You mother is 100% wrong. You provided everything she needed to care for your baby, with very good reasons why. It's outrageous she gave your child food not approved by you given his stomach issues.

Byorderofthepeakyblinders · 12/08/2019 16:22

If it was made clear to your mum he was to be fed only what you left, then YANBU

TommyMummy · 12/08/2019 16:58

I guess her argument was that he's now 8months old and should be able to eat things like what she gave him.

I haven't introduced him to meat, egg or cheese yet, all of which were in said pouch of food so could have very easily upset his tummy.

He's on a diet of mostly steamed vegetables, fruit and formulae milk. Which he's thriving on & is sufficient for the moment.

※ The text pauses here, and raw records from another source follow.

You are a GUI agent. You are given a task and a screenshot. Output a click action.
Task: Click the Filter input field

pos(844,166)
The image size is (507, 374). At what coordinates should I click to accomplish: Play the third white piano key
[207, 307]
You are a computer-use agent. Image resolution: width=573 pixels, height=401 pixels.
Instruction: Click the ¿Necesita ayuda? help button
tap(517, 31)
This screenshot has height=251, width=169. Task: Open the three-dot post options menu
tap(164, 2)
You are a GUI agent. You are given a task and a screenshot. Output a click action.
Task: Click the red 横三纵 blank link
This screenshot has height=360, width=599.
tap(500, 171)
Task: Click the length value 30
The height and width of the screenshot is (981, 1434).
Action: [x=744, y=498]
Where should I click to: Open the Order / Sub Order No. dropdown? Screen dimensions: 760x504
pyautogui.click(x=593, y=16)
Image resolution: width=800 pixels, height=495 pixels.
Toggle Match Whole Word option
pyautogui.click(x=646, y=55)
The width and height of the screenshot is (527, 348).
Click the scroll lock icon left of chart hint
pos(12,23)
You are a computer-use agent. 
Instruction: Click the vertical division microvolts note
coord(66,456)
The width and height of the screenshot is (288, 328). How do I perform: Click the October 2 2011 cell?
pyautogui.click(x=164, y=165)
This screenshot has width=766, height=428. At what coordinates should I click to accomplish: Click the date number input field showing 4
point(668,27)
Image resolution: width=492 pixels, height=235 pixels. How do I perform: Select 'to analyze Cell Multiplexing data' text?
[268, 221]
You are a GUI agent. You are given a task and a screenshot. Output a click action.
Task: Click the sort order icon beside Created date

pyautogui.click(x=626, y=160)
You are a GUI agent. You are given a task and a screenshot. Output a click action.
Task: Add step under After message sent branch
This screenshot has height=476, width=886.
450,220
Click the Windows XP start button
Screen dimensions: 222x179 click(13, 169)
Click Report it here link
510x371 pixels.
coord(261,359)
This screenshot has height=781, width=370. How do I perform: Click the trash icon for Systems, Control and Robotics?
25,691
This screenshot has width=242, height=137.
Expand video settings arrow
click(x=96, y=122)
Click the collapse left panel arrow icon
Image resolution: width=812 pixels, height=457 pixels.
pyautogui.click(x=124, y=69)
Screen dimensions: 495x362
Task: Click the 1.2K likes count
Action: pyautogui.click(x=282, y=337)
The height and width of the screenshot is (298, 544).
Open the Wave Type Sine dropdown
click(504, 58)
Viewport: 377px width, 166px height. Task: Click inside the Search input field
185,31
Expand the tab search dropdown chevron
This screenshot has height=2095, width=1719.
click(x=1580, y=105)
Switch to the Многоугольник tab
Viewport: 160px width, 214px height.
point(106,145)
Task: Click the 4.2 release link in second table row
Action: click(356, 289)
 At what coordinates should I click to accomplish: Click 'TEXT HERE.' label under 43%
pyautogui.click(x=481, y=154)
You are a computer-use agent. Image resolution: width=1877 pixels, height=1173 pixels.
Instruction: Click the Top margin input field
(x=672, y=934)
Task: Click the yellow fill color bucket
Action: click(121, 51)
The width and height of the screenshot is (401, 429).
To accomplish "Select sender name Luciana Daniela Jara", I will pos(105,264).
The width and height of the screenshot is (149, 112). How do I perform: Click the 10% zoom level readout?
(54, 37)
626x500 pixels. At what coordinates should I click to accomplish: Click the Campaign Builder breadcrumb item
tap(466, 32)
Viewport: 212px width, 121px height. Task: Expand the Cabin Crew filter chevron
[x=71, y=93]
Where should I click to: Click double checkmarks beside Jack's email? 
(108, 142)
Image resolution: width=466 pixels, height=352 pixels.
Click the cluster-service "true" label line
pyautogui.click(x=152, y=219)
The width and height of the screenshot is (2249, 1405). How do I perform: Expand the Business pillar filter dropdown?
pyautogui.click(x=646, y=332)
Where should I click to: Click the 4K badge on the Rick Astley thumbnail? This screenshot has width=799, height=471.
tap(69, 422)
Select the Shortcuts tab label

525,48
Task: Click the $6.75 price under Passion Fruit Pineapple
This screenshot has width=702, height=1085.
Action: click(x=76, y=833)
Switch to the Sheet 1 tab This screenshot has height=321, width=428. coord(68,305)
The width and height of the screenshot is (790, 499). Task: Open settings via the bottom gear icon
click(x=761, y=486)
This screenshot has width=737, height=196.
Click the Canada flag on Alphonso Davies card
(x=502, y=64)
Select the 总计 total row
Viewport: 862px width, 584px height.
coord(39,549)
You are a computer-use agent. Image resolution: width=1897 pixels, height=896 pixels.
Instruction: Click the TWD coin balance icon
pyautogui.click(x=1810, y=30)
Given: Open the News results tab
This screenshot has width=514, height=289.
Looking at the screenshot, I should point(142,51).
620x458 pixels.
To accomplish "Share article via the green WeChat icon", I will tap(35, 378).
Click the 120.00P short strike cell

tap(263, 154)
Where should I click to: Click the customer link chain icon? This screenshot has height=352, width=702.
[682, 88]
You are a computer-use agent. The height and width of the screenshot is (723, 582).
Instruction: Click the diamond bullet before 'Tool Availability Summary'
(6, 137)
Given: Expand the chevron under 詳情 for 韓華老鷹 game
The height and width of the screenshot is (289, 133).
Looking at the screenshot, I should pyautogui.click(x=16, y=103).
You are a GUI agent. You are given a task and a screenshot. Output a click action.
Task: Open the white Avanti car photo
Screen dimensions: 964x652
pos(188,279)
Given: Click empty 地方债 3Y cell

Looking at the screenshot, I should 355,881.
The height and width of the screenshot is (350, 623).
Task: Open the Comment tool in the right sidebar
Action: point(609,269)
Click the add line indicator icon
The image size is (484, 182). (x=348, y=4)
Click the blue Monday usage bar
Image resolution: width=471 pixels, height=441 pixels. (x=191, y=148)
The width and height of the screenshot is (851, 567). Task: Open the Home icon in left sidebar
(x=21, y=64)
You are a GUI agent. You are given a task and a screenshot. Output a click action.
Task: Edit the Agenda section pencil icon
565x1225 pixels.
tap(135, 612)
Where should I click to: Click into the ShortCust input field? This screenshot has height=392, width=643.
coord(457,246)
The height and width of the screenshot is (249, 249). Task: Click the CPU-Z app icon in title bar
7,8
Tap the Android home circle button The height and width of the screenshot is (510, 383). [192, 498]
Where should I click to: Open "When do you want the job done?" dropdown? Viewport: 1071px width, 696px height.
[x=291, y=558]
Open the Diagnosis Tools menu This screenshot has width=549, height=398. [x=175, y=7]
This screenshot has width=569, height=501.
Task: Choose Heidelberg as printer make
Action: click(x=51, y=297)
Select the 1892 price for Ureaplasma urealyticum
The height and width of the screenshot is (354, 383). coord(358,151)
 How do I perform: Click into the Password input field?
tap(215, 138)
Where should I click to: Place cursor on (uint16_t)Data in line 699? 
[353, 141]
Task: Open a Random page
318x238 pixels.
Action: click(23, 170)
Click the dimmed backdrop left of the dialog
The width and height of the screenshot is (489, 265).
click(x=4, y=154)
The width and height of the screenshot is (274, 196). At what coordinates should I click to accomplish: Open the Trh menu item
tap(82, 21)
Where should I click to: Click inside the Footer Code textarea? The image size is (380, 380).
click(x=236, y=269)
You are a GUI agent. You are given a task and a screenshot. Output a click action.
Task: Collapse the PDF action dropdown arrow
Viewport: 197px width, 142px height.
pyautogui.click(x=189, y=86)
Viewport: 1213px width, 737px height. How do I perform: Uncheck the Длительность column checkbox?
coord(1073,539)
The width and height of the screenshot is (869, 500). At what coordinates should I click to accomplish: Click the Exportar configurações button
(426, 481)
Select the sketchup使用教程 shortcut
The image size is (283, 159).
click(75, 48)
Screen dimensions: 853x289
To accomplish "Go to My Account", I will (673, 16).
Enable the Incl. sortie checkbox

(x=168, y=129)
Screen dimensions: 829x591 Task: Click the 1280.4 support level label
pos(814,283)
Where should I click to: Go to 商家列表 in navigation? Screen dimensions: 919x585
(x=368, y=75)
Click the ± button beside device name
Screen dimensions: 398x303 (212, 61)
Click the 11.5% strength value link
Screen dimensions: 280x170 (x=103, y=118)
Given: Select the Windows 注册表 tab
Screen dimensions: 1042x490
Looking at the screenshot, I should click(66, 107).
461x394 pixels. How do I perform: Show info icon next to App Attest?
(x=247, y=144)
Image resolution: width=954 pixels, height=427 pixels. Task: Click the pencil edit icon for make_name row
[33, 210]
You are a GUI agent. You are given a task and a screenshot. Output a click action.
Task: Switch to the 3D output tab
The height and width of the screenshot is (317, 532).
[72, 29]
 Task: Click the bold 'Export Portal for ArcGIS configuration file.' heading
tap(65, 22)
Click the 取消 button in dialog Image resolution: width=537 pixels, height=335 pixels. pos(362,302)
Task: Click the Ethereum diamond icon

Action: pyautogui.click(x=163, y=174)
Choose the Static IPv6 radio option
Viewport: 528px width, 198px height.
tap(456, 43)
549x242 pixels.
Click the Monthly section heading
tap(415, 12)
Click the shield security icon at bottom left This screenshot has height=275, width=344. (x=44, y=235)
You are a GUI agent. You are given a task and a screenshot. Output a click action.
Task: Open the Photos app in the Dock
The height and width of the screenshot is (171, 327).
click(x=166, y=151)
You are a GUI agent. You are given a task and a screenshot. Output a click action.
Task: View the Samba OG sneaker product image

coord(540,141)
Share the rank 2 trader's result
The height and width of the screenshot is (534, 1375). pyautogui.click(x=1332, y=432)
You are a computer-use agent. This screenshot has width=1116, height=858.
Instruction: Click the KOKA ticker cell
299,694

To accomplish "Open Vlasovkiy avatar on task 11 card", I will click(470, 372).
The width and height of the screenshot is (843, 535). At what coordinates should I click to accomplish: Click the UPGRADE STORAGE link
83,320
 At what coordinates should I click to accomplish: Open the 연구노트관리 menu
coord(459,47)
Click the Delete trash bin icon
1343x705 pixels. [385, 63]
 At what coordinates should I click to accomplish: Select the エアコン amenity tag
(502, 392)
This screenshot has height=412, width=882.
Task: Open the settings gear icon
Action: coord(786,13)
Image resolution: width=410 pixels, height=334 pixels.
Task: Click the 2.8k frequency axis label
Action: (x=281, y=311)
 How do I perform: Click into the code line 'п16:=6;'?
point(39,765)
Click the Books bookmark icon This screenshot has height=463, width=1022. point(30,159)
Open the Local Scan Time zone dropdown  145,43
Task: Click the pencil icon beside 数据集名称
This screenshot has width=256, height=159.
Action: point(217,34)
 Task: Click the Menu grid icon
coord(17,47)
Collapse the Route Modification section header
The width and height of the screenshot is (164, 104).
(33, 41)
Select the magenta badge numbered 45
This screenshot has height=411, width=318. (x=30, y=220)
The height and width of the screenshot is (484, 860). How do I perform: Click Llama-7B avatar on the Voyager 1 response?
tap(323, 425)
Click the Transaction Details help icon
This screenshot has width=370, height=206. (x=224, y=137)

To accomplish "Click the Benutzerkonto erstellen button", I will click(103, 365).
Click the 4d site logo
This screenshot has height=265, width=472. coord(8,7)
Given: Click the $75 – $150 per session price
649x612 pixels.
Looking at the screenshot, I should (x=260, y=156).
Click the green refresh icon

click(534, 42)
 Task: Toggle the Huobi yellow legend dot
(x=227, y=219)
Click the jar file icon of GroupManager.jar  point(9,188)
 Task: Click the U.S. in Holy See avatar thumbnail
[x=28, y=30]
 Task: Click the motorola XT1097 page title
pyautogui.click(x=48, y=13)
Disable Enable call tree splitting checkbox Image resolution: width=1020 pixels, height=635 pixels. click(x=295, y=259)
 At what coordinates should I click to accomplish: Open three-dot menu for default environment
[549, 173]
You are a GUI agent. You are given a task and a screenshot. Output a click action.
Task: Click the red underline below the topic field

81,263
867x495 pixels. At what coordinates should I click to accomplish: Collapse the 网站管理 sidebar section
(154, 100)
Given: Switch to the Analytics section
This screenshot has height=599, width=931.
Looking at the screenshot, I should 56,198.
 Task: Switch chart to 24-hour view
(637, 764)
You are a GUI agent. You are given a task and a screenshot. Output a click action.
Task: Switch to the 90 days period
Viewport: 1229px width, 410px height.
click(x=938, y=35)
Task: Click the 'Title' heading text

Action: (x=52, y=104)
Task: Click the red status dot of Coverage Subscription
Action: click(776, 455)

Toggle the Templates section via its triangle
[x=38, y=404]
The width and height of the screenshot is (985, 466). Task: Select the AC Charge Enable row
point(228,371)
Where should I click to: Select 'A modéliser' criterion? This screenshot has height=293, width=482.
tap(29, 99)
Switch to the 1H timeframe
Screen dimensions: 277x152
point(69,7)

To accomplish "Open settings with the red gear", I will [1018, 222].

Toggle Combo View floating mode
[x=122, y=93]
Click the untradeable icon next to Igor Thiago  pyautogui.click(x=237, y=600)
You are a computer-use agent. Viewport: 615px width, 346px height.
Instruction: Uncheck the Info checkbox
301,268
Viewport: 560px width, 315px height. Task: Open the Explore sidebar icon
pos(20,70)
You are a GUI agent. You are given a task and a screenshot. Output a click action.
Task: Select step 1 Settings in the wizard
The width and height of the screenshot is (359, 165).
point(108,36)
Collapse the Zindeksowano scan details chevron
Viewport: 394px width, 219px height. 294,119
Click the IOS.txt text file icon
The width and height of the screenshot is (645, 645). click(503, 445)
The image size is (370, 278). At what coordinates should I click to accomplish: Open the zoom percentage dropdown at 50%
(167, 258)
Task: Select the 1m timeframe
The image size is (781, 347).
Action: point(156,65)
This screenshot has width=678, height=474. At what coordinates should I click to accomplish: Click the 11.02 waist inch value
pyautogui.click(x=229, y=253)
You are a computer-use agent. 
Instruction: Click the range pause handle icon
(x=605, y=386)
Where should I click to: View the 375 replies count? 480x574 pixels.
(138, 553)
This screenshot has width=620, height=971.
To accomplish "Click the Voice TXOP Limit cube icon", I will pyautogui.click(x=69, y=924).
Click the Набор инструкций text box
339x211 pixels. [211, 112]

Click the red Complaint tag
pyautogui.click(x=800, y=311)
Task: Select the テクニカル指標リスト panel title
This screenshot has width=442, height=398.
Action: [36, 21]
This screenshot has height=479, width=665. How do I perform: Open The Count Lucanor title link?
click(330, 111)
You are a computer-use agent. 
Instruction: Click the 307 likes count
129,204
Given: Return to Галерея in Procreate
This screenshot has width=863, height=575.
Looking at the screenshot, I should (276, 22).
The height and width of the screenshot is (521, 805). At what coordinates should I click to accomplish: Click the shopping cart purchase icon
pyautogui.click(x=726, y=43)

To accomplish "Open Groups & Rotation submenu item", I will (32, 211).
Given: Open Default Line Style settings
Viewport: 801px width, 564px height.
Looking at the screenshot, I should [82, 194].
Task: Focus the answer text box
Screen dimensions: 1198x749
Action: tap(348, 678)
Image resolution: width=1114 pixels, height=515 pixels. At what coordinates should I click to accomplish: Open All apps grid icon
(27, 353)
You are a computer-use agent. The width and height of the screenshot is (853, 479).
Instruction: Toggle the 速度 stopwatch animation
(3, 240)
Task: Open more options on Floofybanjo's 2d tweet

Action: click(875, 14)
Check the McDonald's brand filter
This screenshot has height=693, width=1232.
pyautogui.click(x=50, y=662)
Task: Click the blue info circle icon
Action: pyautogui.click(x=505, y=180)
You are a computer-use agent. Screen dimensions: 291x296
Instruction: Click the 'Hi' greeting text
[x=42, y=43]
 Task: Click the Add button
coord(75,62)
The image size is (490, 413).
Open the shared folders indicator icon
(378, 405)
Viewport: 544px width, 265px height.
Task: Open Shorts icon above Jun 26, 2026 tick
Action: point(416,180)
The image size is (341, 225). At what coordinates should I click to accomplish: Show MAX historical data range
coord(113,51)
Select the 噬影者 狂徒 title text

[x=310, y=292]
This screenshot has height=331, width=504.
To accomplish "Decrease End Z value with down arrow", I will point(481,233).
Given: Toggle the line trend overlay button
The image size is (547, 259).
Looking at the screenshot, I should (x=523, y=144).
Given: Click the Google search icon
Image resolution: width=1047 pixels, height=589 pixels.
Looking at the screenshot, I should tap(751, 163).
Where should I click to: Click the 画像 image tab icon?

It's just upsetting that she went against what was asked of her, hasn't apologised & made out I'm being incompetent by not giving him what she thinks he should be having.

OP posts:
Troels · 12/08/2019 17:22

You weren't wrong or ungrateful, she's being silly. She thinks she knows better that the hospital who told you to take it slow.
Obviously she has trouble follwing simple directions. Don't contact her for now, let her stew.
As for pouches, does anyone else think they are gross? You can't see in them, I prefer to see into the glass jar and know it isn't moldy.

BlueMoon1103 · 12/08/2019 18:58

To be honest whether or not there is a medical reason no one looking after a child should to against parents wishes, it annoys me on Mumsnet there’s a train of thought along the lines of ‘they’re giving you free childcare so you can’t dictate the rules’ - you can when it’s your own child!

Your child’s medical reasons are another matter, absolutely nothing that you haven’t said should be given, what if she’d made him ill?! I’d be so angry if my Mum did that! You are not unreasonable!

Tigger001 · 13/08/2019 00:07

YANBU she should respect your wishes.
I would not be happy if any of my family went against what I set out.